If we let $$u = y$$ and $$v = \sin x$$, then $$\frac{du}{dx} = \frac{dy}{dx}$$ and $$\frac{dv}{dx} = \cos x$$.
Thus, $$\frac{d}{dx}(y \sin x) = y \cos x + \sin x \frac{dy}{dx}$$.
This matches the left-hand side of our given equation.

**step2** Rewriting the equation in an integrable form

Based on the analysis in the previous step, we can rewrite the differential equation as:
$$\frac{d}{dx}(y \sin x) = x \sin x$$
This form makes the equation directly integrable.

**step3** Integrating both sides of the equation

To solve for $$y \sin x$$, we integrate both sides of the rewritten equation with respect to $$x$$:
$$\int \frac{d}{dx}(y \sin x) \, dx = \int x \sin x \, dx$$
The integral of a derivative simply gives the original function (plus a constant of integration). So,
$$y \sin x = \int x \sin x \, dx$$
Now, we need to evaluate the integral on the right-hand side.

**step4** Evaluating the integral using integration by parts

The integral $$\int x \sin x \, dx$$ requires the technique of integration by parts.

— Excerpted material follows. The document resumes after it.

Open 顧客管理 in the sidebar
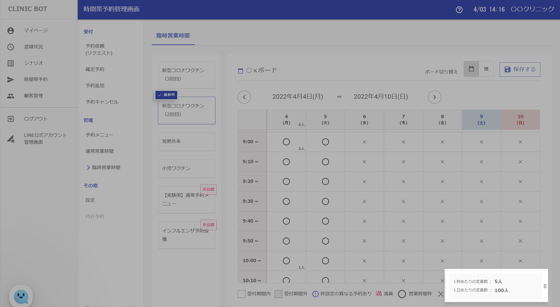 pyautogui.click(x=33, y=96)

The formula for integration by parts is $$\int u \, dv = uv - \int v \, du$$.
Let's choose $$u$$ and $$dv$$:
Let $$u = x$$ (because its derivative becomes simpler)
Let $$dv = \sin x \, dx$$ (because it's integrable)
Now, find $$du$$ and $$v$$:
$$du = \frac{d}{dx}(x) \, dx = 1 \, dx = dx$$
$$v = \int \sin x \, dx = -\cos x$$
Substitute these into the integration by parts formula:
$$\int x \sin x \, dx = x(-\cos x) - \int (-\cos x) \, dx$$
$$= -x \cos x + \int \cos x \, dx$$
The integral of $$\cos x$$ is $$\sin x$$. So,
$$= -x \cos x + \sin x + C$$
where $$C$$ is the constant of integration.

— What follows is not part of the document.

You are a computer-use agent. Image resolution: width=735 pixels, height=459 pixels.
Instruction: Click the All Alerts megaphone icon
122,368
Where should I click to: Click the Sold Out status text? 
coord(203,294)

**step5** Formulating the final solution

Substitute the result of the integral back into the equation from Question1.step3:
$$y \sin x = -x \cos x + \sin x + C$$
This matches option C if we replace the constant $$C$$ with $$c$$, which is common practice.
Comparing with the given options:
A $$y\sin x\displaystyle = c+x\cos x+\sin x$$ (Incorrect sign for $$x\cos x$$)
B $$y\sin x\displaystyle = c-x\cos x-\sin x$$ (Incorrect sign for $$\sin x$$)
C $$y\sin x\displaystyle = c-x\cos x+\sin x$$ (Correct)
D None of these
Therefore, the correct solution is option C.